Crispy, Chocolate-Covered Sponge Candy
BUFFALO, N.Y. -- The chocolate covered square with a porous inside may be known in other parts of the world as honeycomb toffee, sea foam, or fairy food - but in Western New York, it has one name, and one name only. Sponge candy.
While many chocolatiers in the area make their own version of the confection, it's history in Buffalo can be traced back to Fowler's Chocolates. The 105-year-old business claims they are the original makers of sponge candy.
"We've been the ones who's been here the longest, and our records indicate that we're the ones who started it," said Ted Marks, Fowler's Chocolates. "It's kind of hard to substantiate, but based on our longevity and the history with the product, that's our stated position."
A rather simple confection, sponge candy is comprised of sugar, corn syrup, gelatin, baking soda, and ochocolate. At Fowler's, candy makers first stir the sugary concoction at a very high temperature. When ready, the gelatin and baking soda is added and the mixture rises. It's then dropped into a square shaped box, where it hardens. Marks says they use a few tools that can be found around the house to cut up the blocks.
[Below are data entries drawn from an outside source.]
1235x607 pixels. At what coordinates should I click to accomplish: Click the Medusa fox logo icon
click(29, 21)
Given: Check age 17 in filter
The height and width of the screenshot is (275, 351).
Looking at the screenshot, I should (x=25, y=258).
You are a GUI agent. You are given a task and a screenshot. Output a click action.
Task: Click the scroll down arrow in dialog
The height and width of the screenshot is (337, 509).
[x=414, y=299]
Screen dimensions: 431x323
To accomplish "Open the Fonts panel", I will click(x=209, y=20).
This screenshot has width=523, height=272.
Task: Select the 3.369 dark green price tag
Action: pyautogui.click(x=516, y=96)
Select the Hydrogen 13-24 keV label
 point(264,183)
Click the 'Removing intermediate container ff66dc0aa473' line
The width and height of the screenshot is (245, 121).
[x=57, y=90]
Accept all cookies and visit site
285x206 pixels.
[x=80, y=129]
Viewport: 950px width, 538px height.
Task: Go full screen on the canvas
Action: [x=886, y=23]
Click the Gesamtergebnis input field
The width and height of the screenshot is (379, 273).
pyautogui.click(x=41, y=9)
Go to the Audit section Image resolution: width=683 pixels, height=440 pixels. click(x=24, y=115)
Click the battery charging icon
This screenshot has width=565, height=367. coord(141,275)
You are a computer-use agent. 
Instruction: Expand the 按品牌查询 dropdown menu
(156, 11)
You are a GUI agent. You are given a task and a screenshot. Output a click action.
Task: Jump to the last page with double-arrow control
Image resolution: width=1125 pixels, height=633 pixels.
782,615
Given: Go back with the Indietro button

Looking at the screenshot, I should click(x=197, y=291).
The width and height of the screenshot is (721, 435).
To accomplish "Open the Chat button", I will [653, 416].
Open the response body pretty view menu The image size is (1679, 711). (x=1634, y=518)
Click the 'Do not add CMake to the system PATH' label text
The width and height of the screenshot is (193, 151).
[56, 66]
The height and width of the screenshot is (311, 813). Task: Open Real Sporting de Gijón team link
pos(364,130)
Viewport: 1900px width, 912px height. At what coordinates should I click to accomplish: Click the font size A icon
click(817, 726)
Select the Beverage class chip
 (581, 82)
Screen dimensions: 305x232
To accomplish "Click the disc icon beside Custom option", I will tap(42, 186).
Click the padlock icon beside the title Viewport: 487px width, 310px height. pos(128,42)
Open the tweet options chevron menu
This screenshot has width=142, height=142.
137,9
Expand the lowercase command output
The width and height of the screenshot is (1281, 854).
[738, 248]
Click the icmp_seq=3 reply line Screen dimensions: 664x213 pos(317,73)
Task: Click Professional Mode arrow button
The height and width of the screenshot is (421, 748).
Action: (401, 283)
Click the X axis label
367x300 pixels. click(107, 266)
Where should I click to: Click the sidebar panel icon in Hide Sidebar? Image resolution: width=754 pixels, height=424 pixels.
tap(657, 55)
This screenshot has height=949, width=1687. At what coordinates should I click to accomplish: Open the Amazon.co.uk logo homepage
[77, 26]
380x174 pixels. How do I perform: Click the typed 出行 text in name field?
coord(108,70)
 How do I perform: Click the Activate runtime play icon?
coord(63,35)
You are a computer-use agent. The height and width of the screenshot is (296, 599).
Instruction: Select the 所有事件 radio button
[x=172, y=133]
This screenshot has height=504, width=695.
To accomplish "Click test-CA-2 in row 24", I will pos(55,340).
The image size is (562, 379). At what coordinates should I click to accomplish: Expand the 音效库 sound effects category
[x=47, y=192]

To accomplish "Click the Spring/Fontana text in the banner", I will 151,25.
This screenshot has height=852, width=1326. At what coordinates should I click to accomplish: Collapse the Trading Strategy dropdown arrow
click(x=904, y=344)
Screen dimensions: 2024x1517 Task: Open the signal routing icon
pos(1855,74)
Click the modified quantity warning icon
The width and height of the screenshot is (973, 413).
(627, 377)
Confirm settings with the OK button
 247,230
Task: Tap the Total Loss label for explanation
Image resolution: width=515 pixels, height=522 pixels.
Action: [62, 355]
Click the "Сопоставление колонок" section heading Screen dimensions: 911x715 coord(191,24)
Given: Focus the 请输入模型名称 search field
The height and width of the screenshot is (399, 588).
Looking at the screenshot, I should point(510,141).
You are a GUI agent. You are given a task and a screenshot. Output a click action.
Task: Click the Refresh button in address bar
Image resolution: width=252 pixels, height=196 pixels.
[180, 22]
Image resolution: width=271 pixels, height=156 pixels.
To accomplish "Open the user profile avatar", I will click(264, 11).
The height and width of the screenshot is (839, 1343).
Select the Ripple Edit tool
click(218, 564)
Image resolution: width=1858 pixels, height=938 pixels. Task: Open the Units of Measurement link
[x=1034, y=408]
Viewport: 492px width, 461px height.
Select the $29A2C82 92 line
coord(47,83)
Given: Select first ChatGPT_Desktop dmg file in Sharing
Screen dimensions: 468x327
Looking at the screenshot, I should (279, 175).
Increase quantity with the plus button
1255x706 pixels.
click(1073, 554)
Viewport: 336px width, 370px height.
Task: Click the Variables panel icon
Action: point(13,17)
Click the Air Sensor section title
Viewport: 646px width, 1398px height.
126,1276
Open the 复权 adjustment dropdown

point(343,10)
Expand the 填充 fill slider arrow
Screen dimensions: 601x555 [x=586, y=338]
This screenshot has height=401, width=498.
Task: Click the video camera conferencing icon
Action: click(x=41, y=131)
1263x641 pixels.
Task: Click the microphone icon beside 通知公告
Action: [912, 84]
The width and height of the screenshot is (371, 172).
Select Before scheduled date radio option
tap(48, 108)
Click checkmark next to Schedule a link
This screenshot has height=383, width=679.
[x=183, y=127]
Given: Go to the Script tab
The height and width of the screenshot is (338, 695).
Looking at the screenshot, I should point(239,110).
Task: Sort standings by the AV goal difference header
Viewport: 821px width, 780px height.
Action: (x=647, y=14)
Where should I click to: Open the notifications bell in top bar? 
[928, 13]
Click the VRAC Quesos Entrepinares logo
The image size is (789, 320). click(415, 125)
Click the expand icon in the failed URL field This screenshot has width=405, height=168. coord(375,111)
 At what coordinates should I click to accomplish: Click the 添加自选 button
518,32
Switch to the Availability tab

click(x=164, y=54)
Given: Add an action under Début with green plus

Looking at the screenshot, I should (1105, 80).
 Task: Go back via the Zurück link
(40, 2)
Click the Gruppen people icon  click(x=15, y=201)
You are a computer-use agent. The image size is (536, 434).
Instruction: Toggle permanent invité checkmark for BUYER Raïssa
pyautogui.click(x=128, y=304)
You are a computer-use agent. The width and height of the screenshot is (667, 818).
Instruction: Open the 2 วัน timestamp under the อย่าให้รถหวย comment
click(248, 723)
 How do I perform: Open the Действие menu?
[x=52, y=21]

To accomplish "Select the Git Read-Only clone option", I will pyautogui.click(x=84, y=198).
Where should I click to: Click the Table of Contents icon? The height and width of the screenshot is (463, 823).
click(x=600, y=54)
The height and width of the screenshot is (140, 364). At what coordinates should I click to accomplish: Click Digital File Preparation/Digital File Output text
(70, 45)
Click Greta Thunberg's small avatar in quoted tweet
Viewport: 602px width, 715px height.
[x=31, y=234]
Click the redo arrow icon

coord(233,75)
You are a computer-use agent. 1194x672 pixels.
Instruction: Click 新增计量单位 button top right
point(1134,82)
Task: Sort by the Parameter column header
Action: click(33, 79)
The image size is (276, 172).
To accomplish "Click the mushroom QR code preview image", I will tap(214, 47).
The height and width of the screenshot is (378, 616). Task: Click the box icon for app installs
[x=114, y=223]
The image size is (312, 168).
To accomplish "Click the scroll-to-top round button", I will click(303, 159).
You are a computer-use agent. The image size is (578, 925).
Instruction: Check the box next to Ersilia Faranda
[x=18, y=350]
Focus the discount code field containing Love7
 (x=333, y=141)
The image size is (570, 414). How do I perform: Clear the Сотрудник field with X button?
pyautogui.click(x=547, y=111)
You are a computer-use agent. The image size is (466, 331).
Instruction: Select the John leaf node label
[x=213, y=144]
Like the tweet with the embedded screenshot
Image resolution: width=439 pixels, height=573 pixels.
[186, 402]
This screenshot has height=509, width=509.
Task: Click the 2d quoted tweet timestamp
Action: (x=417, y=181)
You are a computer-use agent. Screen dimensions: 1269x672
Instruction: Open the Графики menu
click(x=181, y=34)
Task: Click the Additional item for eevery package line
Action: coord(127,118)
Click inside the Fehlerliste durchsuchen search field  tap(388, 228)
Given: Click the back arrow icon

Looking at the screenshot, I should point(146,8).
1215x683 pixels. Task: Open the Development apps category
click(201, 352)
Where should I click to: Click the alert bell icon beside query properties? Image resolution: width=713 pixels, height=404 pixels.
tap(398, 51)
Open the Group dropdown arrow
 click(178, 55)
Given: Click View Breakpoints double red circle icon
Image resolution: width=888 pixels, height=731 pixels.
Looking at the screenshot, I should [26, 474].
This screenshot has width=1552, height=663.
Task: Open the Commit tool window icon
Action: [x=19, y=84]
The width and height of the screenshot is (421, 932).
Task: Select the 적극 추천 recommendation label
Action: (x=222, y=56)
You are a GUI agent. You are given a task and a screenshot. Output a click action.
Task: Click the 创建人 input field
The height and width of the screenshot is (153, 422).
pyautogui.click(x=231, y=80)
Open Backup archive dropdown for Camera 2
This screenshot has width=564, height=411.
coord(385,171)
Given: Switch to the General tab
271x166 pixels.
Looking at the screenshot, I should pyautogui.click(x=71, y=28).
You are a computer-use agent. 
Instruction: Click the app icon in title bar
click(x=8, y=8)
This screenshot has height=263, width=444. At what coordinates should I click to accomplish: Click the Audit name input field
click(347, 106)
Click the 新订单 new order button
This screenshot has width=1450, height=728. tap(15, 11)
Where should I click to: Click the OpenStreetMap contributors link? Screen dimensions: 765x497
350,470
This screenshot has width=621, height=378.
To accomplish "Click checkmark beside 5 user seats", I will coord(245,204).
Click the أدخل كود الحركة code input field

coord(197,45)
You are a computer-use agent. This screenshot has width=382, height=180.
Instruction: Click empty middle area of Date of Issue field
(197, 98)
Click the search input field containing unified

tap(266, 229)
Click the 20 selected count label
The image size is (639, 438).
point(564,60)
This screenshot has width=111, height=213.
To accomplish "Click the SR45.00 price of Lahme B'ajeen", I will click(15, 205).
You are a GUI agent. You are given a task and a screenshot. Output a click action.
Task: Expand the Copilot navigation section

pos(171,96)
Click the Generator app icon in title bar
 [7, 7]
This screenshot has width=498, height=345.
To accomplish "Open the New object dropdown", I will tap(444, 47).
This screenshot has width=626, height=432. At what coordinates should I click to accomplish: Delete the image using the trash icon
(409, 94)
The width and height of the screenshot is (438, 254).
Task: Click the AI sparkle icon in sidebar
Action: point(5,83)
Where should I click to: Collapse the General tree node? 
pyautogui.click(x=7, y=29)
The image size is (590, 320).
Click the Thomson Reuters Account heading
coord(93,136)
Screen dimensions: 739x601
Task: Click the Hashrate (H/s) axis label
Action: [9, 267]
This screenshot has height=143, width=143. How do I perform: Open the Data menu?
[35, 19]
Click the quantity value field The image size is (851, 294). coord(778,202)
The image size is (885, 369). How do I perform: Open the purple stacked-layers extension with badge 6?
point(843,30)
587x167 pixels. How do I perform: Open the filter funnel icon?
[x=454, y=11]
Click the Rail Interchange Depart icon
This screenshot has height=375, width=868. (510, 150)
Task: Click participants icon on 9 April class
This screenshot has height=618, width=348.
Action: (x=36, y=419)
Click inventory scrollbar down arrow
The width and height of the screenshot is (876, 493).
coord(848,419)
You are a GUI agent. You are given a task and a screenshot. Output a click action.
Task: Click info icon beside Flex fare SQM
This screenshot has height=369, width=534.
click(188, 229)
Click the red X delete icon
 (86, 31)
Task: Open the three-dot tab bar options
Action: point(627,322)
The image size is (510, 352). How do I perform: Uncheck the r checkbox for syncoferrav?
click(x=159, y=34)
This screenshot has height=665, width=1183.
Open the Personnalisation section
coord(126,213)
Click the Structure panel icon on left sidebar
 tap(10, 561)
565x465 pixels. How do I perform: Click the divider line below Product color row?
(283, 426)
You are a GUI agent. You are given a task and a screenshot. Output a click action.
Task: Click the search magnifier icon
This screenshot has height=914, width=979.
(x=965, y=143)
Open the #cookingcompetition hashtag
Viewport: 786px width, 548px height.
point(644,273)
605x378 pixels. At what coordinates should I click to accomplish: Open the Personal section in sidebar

"Season's a little bit slower, we do it with a hand saw. When we get busy and we have a lot to cut we typically will fire up a food-grade bandsaw."
The last step is to coat the pieces with chocolate. The result?
"Kind of light and airy and crispy, sweet, but with a little bit of substance to it."
As one might expect, the original maker of sponge candy is pretty busy when it comes to demand. When Marks took over the business in 1993, he said it was the number one seller, and remains so to this day.
"Fifteen to 20 percent of our retail sales, maybe a little bit more. We did roughly 8,000 pounds of sponge candy through the retail stores between January 1st and Easter."
Sponge candy equalling the weight of two cars may sound exorbitant, but to Marks, a Buffalo native who grew up around the stuff, it's just another day at the chocolate factory.
"You know about beef on weck, you know about chicken wings, and you know about sponge candy. It's hard get past your 12th birthday before you've had an experience with each of those things. It's unique."